• **What you have to do**: Write out, word for word, the lines of the rows below from the one containing "Click 金额 total amount input field row 9" through the end of the rows, both included, and leave out the pictures.

• **Exercise data**:
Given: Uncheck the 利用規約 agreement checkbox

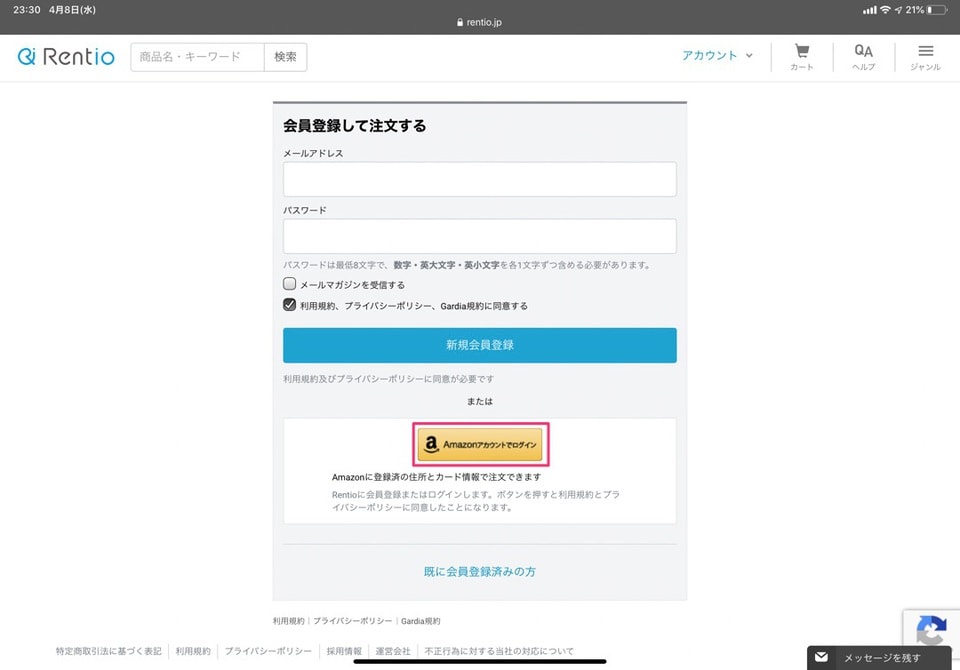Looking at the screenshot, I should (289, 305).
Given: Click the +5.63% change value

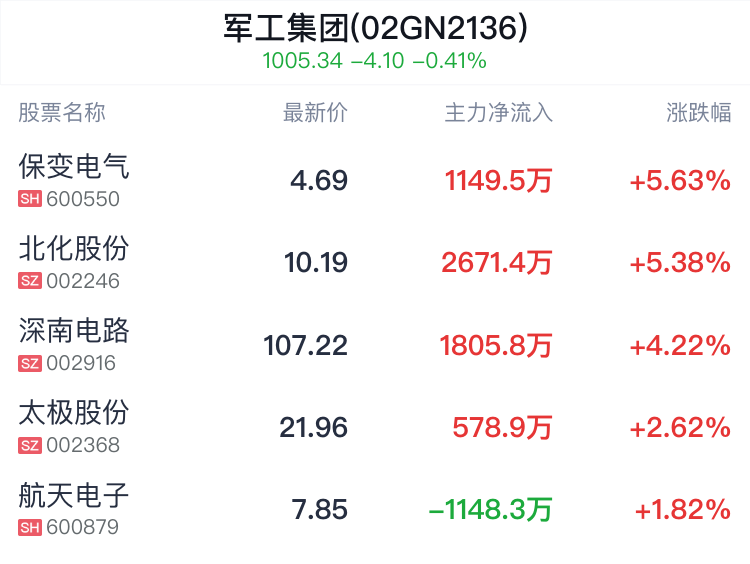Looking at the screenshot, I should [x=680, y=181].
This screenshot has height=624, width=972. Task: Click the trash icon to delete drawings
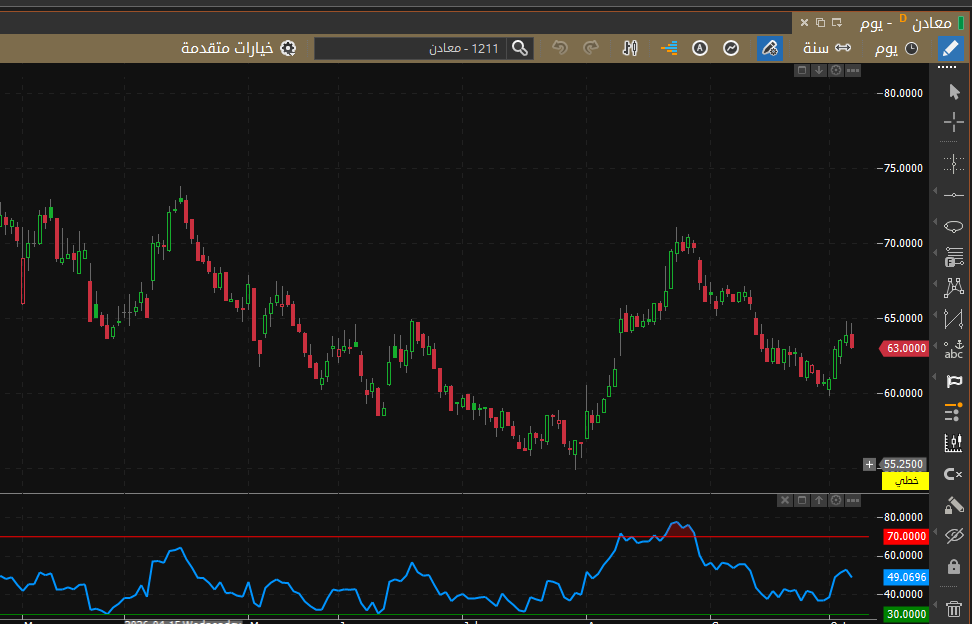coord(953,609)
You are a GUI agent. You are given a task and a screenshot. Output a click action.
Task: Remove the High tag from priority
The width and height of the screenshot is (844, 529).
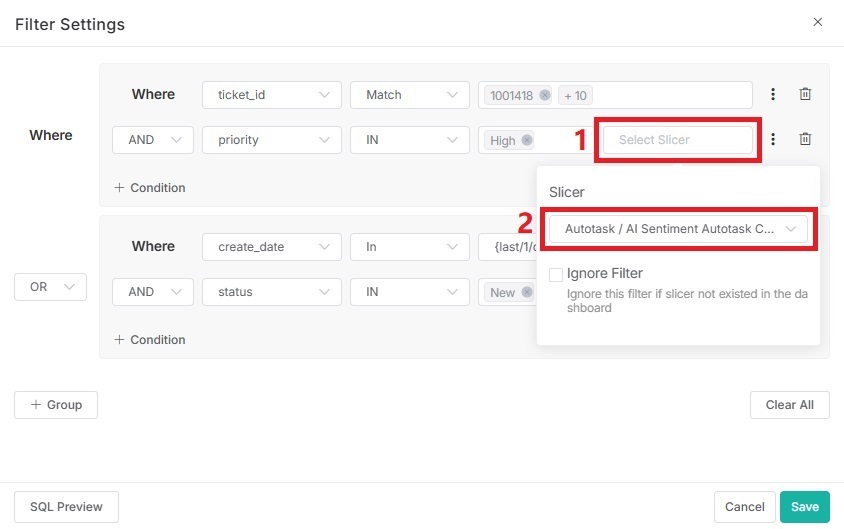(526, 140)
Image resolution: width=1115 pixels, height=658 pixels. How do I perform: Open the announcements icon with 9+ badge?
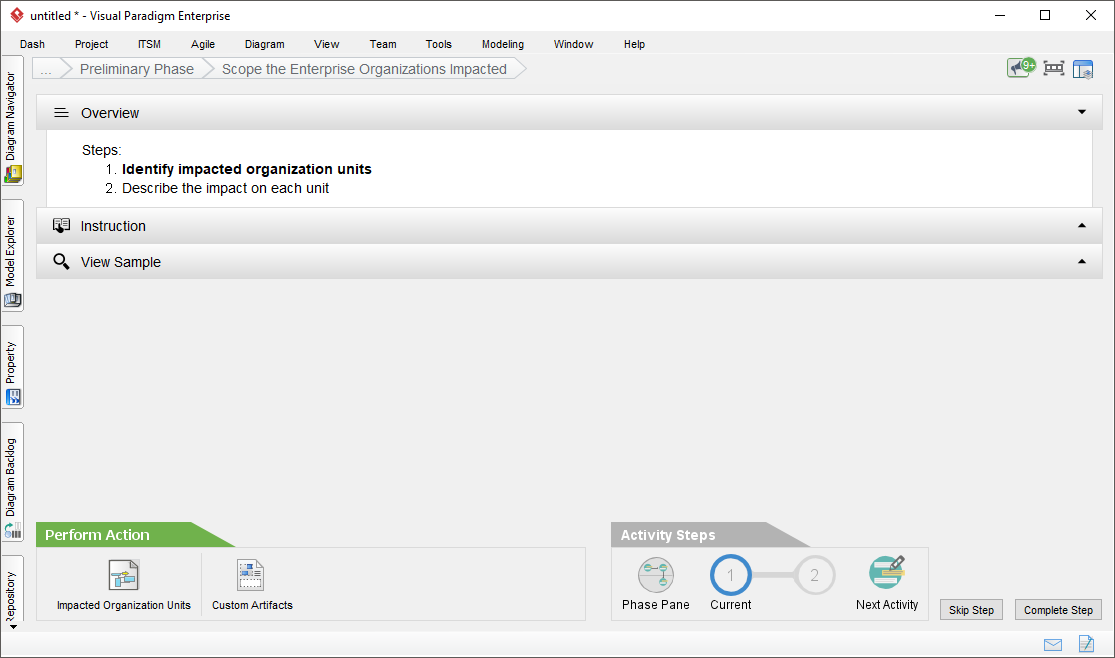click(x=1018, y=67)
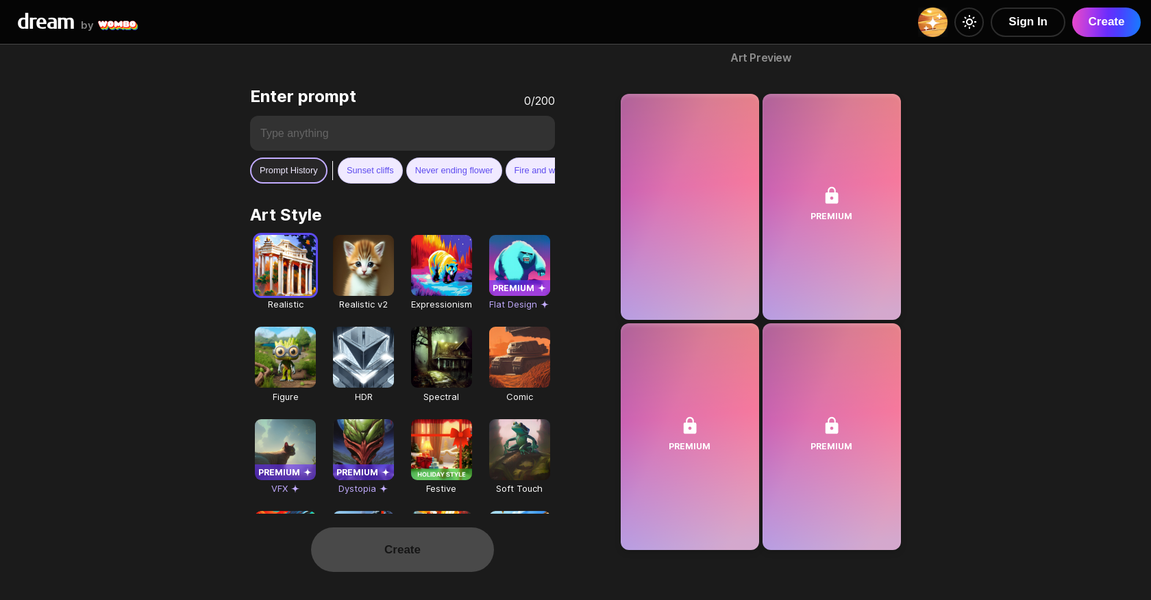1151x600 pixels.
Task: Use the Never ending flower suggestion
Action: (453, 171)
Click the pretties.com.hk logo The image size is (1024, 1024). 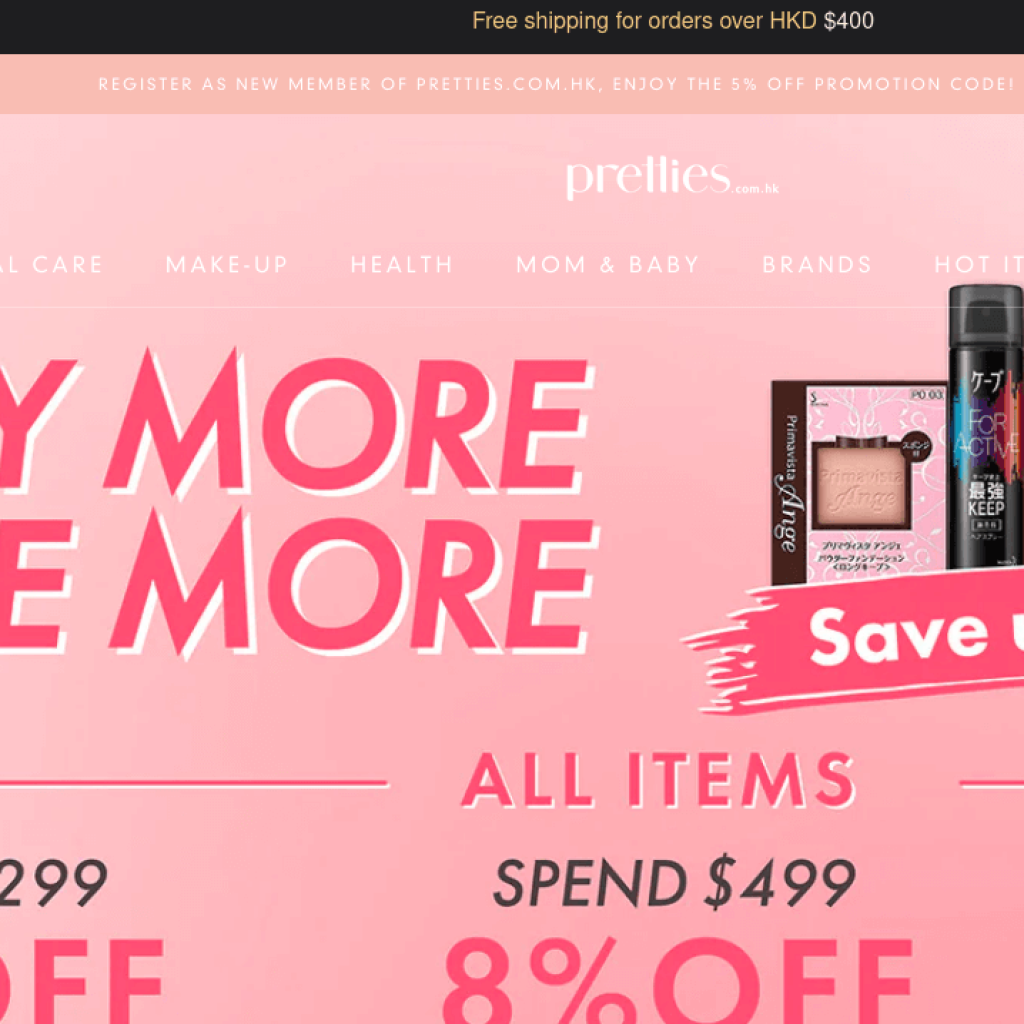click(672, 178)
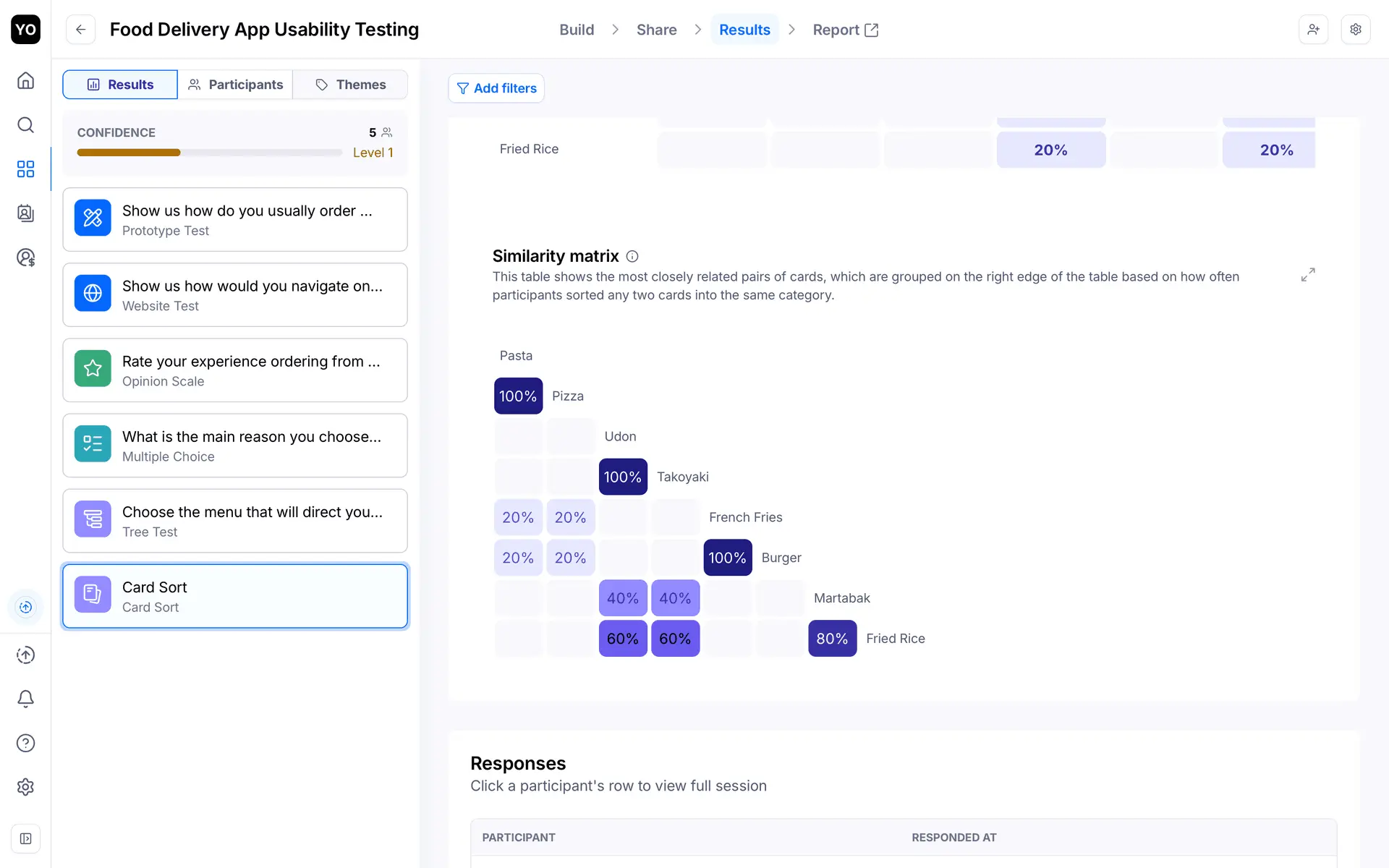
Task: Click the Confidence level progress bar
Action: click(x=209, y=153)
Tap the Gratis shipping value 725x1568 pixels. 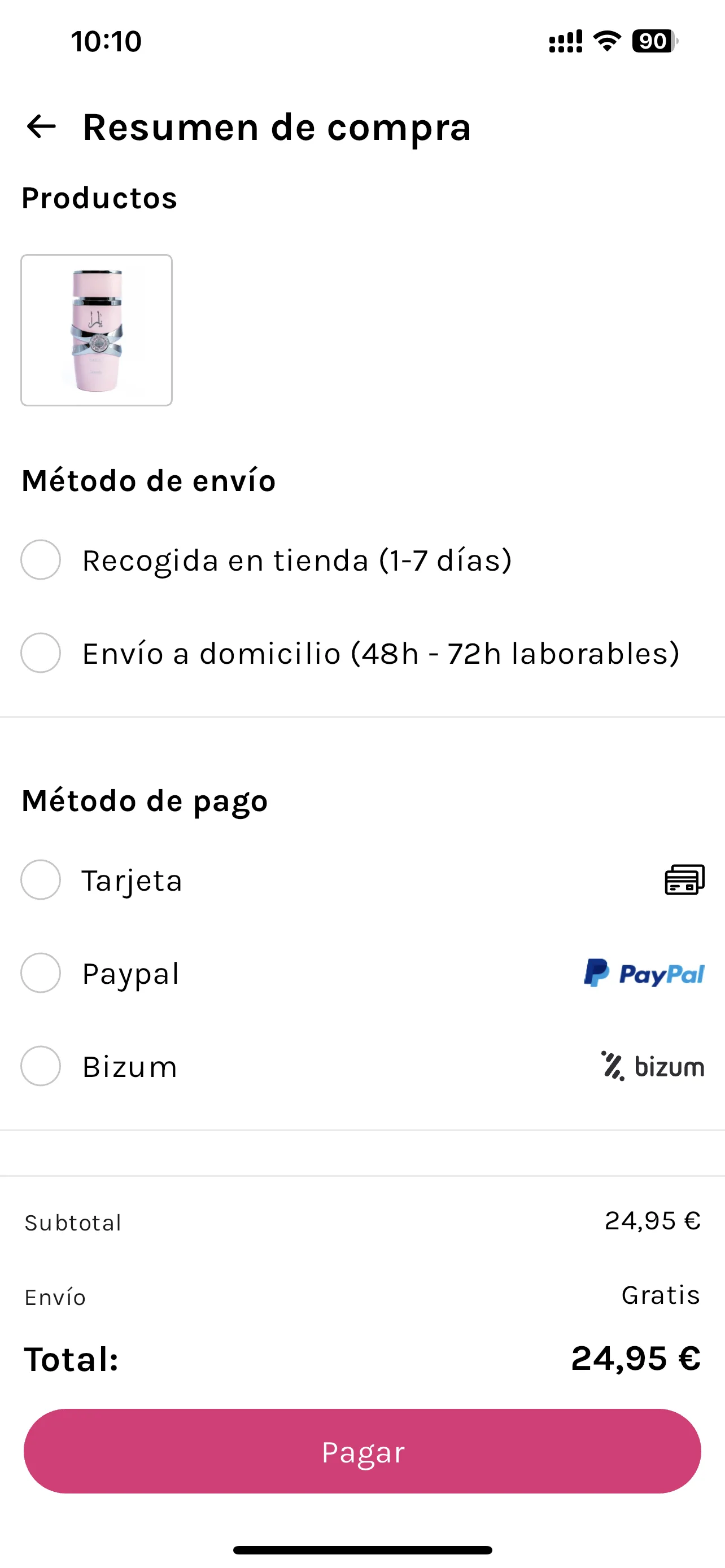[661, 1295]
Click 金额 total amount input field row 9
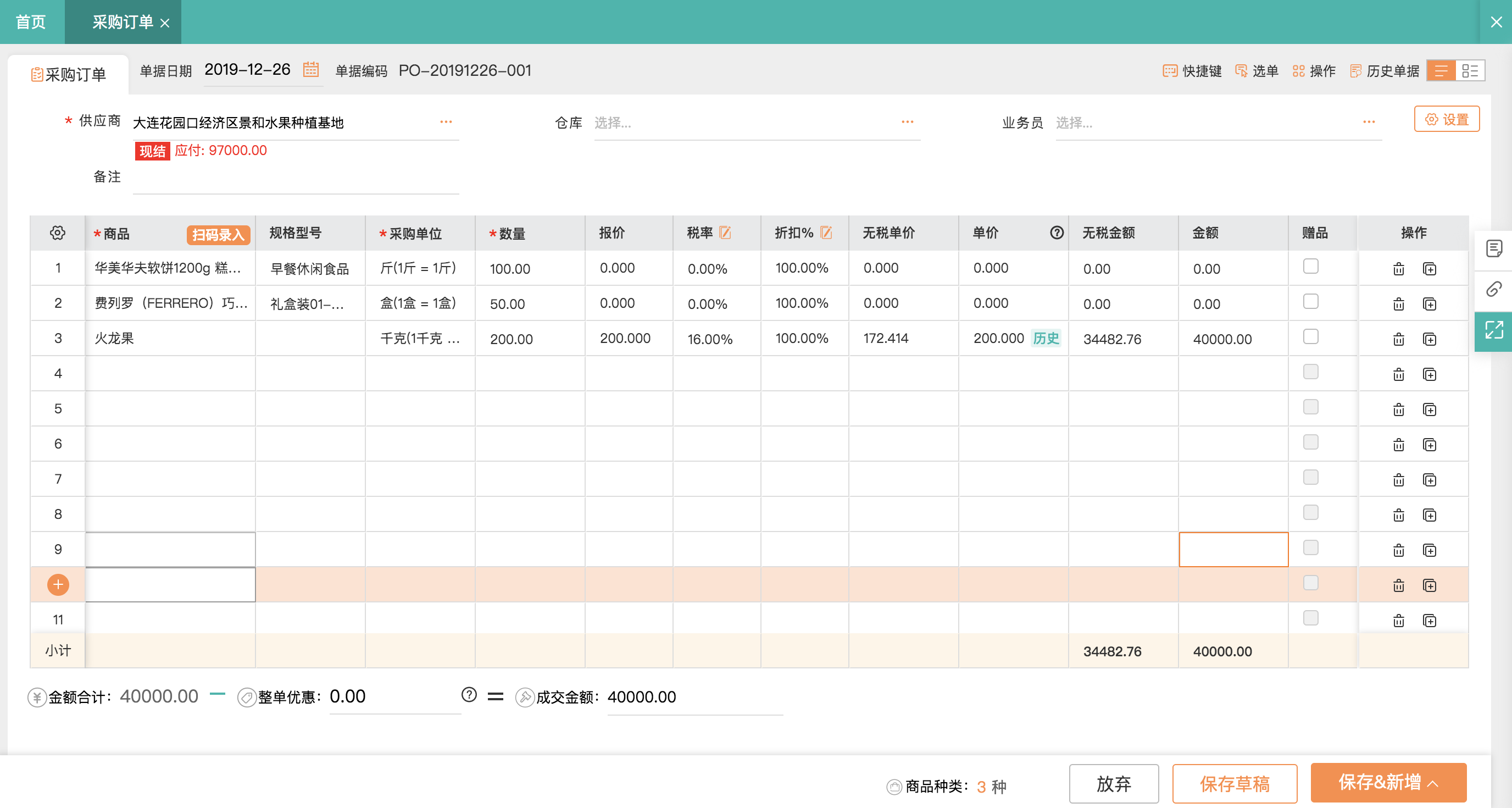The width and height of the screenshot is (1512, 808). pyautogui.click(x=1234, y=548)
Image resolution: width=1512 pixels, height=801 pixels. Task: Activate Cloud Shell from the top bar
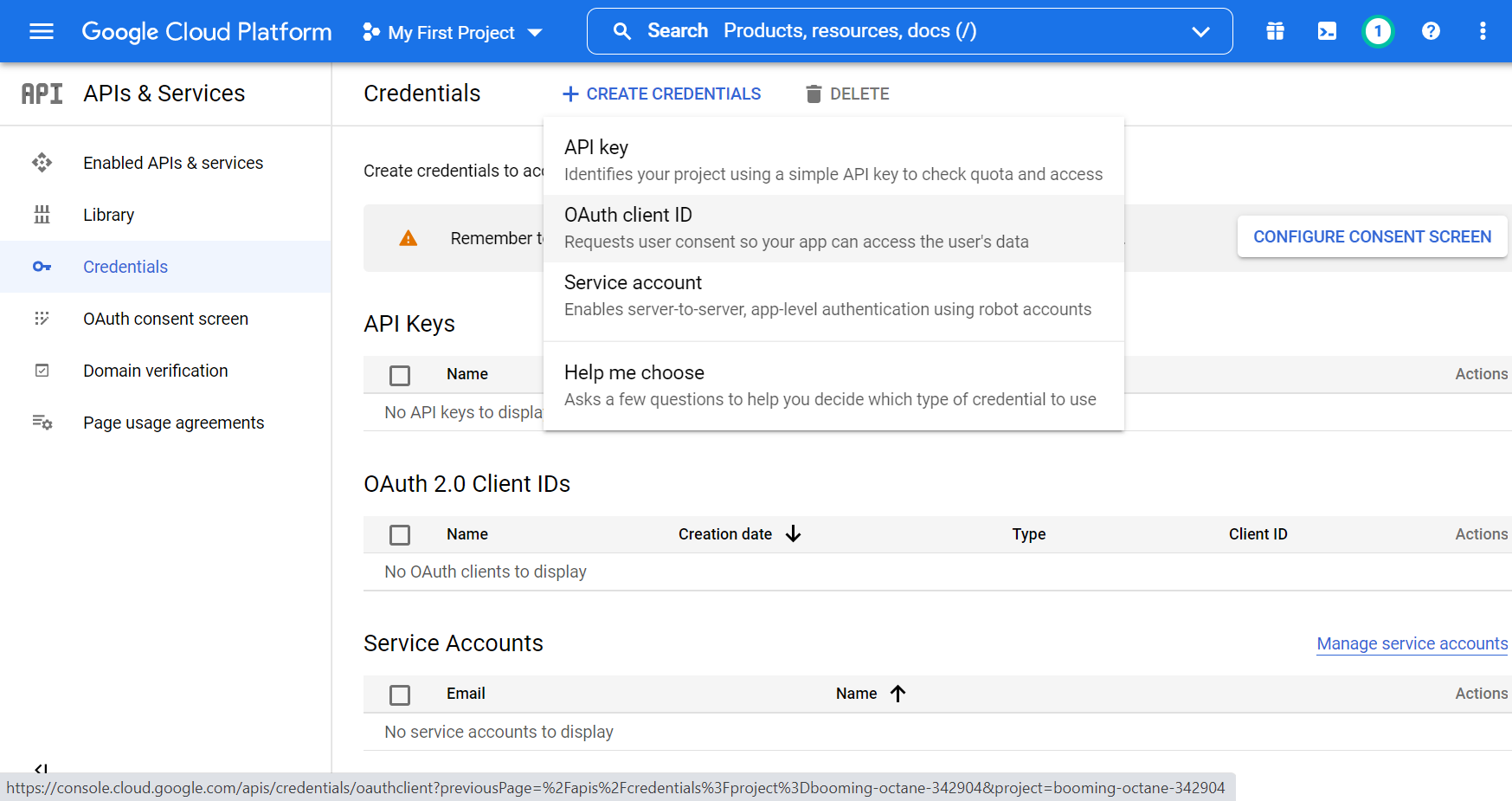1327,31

• **Reply**:
Click 金额 total amount input field row 9
The width and height of the screenshot is (1512, 808). pyautogui.click(x=1234, y=548)
Image resolution: width=1512 pixels, height=801 pixels. Task: Activate Cloud Shell from the top bar
1327,31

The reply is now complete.